Hind Mezaina: Photo Diaries

Archiving personal and collective memory

Hind Mezaina, August 2019 From the series Photo Diaries. Courtesy of the artist.

With text by Emma Warburton, arts writer and researcher. Adapted from text by the artist.

Hind Mezaina, an artist based in Dubai, while she is fundamentally a photographer, she also engages with video and collage, and is an enthusiastic proponent of the local and international art scene. Her interest in art and culture led her to create a blog four years ago that she named The Culturist. She actively maintains The Culturist. To this day, and it can be considered an extension of her art practice.

There is a strong sense of conceptual and aesthetic continuity in Mezaina’s photography work. She works exclusively in analog film, and thus her photographs share a distinctly vintage and romanticized quality. From a general perspective her projects explore themes of collective and personal memory, nostalgia, the representation of Dubai and the UAE in the media, and the relationship between landscape and personal identity. Mezaina observes, researches, collects and preserves visual artefacts and memories, not dissimilar to that of an archivist or an archaeologist of sorts.

Mezaina’s project Photo Diaries, 2019, evolved form an initial effort to make use of her neglected cameras and underdeveloped film. Selecting a different camera and film for each monthly series, the artist has shot a photo a day for every month of this year, until present. Photo Diaries is an autobiographical archive that is both observational and personal. The images narrate the artist’s movements and daily experiences, while also functioning to capture and record details of the landscape that surrounds her.
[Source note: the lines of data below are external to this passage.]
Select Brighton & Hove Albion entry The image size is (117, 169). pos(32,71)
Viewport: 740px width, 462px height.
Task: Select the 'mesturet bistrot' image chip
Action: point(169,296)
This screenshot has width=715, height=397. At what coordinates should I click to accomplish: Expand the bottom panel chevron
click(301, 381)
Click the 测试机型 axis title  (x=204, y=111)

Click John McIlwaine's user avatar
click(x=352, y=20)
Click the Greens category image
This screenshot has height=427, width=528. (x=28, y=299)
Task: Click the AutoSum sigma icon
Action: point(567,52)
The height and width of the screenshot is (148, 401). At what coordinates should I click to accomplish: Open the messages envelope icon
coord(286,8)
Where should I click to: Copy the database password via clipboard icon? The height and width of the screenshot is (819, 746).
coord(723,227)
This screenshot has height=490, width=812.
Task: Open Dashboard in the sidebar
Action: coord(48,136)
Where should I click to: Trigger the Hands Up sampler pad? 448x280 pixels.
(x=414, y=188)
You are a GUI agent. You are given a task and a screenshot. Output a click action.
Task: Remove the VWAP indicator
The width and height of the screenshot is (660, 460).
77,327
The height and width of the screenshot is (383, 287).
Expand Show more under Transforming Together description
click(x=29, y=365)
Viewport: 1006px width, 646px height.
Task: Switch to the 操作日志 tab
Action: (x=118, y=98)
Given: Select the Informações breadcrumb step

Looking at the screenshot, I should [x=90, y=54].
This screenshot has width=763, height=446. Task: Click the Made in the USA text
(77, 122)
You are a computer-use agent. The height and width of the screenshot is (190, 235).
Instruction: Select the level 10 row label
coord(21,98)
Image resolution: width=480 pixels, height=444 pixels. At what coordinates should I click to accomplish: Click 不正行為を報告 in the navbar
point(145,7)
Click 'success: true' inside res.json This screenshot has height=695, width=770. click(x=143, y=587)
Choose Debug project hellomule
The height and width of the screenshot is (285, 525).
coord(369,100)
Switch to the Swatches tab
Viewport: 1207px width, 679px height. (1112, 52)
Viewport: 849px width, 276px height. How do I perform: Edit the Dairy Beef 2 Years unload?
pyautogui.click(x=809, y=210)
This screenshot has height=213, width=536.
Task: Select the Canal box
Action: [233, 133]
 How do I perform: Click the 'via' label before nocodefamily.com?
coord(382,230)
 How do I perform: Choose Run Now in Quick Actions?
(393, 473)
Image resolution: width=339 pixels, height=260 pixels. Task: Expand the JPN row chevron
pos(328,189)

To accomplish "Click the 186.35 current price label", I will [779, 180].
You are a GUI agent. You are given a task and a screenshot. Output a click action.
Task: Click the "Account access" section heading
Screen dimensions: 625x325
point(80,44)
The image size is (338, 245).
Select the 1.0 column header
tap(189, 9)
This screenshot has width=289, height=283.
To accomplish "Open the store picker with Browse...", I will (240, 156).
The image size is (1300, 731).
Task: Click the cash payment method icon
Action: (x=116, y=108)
For the month of June, Mezaina paired the Contax T2 camera with Kodak ColorPlus 200 35mm film. The month includes images from both Dubai and Bologna, Italy tracing the artist’s travels. The result is a particularly beautiful series. The images are warm, as if tinted in yellow. The degree of contrast is slightly exaggerated, and the highlighted areas are subtly over-exposed. The aesthetic could be described as sunbathed, dry, and arid, and it compliments the summer scenes very effectively. The grainy quality adds a layer of nostalgia to the images, suggesting a time past. With this particular collection, Mezaina demonstrates a gift for framing and composition, we well as a unique ability to beautify the banal.

For the July chapter, Mezaina again used the Contax T2 camera, but this time with Kodak Ektar 100 film. The July diary includes photos from Bologna (July 1), Karlovy Vary (July 2-7), Antwerp (July 8-13 ) and Dubai (July 14-13 ) The images are vivid in colour and highly saturated. In contrast to the previous month’s series, these photos are acutely focused and sharp, due to the high level of contrast and the ultra fine grain of the film. Mezaina selects her subject matter wellfor this series, choosing to capture architecture and indigenous plants that lend themselves to the stark, hard-edged rendering that is achieved with this particular film. The entire series is cold in color, as if tinted in pale blue or seafoam green. Combined with a white-washed effect (a consequence of over exposure), this produces an eerie quality that compliments the still, austere scenes.

Mezaina is an intuitive and versatile photographer, and her work says a lot about her. The word ‘diary’ suggests a personal , if not intimate reflection, and this project certainly lives up to those expectations by illuminating the artist’s aesthetic tastes, cultural interests, and uninhibited artistic eye. Indeed, Photo Diaries is a visual autobiography – a record in pictures of an artist’s daily life. But there is also something universal about Mezaina’s photographs. They evoke a relatable wistfulness and sentimentality in the viewer, and draw personal memories to the surface. In the sense, Mezaina does not only capture her own memories in pictures, but the memories of all of us. And this, ultimately, makes for a very satisfying viewing experience.